Certainly $80 profit from a 30 minute wedding is not very much. On the other hand, how much do you get from a portrait session? If you charge $500 for a portrait, people are going to head straight over to Walmart or Olan Mills and pay $15 instead.

Then there's always Bella - they charge $3,000 to the client and pay the photographer $500. They get plenty photographers working for them!
 

Ken Tanaka

pro member
I am not a wedding photographer.

But, Rhys, your business plan logic seems terribly flawed. You're not selling addictive drugs. You're not even selling to repeatable customers (yes, I know about the divorce rate). So low-balling your way into popularity seems very much like a formula for remaining in the crap bin.

Consider this. Bride A tells Bride B that you did her wedding for some owner-has-brain-damage low price. What price do think Bride B will expect?

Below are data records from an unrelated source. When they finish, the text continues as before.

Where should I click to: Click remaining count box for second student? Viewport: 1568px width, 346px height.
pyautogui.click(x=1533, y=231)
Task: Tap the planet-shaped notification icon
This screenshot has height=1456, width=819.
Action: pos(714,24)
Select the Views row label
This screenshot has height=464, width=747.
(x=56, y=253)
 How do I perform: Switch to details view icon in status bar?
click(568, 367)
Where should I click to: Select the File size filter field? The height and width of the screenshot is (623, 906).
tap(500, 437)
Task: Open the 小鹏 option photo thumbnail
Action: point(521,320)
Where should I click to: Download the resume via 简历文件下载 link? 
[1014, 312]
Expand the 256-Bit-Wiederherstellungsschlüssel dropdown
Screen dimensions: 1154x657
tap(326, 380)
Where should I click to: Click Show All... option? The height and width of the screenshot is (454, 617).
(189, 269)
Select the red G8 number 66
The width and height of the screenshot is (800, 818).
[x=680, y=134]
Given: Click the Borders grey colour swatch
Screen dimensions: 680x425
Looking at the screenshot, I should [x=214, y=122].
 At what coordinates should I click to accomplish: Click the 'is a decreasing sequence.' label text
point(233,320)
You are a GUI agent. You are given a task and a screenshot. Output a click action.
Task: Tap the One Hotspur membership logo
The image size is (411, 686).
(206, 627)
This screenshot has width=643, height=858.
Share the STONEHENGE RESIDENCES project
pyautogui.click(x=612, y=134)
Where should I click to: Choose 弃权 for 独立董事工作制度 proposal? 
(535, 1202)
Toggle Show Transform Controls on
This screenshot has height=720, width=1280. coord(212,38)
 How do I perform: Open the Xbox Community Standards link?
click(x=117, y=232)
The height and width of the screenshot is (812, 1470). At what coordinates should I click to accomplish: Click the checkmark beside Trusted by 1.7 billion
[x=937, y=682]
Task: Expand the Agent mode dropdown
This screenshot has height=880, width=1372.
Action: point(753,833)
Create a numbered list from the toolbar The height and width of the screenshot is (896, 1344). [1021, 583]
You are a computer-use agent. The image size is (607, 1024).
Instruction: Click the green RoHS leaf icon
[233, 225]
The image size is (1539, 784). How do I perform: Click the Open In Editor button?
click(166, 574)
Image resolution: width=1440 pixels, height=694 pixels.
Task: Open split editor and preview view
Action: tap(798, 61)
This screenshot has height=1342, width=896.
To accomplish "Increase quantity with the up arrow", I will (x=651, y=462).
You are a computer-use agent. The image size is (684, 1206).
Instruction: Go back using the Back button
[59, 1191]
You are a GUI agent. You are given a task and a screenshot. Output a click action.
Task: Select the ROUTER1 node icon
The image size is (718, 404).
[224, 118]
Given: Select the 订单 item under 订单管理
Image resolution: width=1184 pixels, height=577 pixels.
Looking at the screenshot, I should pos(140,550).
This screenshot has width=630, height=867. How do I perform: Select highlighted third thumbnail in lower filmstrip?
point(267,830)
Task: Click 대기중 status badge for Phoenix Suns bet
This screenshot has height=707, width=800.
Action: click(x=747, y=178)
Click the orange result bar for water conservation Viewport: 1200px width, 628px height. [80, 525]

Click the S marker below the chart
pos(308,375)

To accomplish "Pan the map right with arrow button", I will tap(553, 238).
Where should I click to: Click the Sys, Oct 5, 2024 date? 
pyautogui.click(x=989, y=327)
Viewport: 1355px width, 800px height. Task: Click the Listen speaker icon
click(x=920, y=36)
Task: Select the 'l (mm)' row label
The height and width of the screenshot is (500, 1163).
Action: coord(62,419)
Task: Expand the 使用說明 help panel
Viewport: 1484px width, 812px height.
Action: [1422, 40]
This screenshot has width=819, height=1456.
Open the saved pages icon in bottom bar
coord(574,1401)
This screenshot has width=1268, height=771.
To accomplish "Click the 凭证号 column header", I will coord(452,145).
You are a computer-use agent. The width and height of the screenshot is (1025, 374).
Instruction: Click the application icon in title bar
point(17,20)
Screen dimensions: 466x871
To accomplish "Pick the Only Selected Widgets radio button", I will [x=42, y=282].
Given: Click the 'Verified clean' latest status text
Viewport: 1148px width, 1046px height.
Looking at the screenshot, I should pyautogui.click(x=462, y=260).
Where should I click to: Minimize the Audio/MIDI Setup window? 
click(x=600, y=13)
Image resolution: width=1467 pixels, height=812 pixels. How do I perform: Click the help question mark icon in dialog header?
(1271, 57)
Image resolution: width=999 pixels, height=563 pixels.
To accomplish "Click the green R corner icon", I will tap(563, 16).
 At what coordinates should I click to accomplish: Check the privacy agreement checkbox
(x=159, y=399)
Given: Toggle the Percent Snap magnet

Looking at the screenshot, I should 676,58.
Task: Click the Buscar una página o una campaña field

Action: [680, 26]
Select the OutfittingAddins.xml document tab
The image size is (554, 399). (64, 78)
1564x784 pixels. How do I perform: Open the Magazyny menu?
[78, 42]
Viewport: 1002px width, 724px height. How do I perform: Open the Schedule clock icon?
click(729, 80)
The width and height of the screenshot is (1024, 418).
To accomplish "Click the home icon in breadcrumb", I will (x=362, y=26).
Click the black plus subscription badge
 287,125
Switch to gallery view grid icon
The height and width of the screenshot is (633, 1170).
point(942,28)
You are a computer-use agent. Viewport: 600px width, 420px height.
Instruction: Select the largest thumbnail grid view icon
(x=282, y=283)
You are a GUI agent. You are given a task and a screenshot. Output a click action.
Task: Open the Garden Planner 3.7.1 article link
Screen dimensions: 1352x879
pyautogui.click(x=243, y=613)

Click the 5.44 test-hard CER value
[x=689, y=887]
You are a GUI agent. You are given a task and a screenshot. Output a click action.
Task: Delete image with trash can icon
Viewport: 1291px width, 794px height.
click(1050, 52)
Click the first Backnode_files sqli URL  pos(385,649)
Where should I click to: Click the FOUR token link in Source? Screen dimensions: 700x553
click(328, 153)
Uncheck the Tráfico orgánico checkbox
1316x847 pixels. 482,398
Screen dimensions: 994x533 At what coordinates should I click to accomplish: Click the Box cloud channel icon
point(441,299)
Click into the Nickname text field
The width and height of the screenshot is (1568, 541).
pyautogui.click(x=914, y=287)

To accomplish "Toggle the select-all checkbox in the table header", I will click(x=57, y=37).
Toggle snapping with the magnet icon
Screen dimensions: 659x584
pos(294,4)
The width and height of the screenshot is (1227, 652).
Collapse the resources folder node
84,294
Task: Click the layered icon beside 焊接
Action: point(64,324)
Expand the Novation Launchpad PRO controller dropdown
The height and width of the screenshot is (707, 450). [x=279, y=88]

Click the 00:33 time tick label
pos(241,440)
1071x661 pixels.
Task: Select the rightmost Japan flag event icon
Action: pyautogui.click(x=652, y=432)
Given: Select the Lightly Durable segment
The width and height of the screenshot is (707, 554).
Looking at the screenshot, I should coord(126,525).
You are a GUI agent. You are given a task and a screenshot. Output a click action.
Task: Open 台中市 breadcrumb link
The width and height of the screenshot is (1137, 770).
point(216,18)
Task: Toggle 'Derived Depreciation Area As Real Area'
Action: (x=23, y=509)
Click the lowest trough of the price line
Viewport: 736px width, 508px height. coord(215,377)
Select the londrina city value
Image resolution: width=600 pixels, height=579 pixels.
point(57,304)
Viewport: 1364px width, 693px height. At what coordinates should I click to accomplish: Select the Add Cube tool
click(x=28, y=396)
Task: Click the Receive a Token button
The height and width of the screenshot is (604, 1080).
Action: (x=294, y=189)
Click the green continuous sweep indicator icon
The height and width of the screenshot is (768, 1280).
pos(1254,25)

And Bride C? And if you don't give Bride B the same low-ball price there will be no Bride C because Bride B will not refer Bride C to you.

I wonder if you have a good grasp on your market.
 

Kathy Rappaport

pro member
an example

One of my business management clients is a wedding photographer. He'd been a commercial photographer and had another business venture which was sold and went back to photography discovering he loved doing weddings. He had a family to support so he started up with some Craigslist bookings to keep afloat. Mind you he's top notch. In Los Angeles, a decent Craigslist shooter might get $1000-$1500 at most for a shoot and burn.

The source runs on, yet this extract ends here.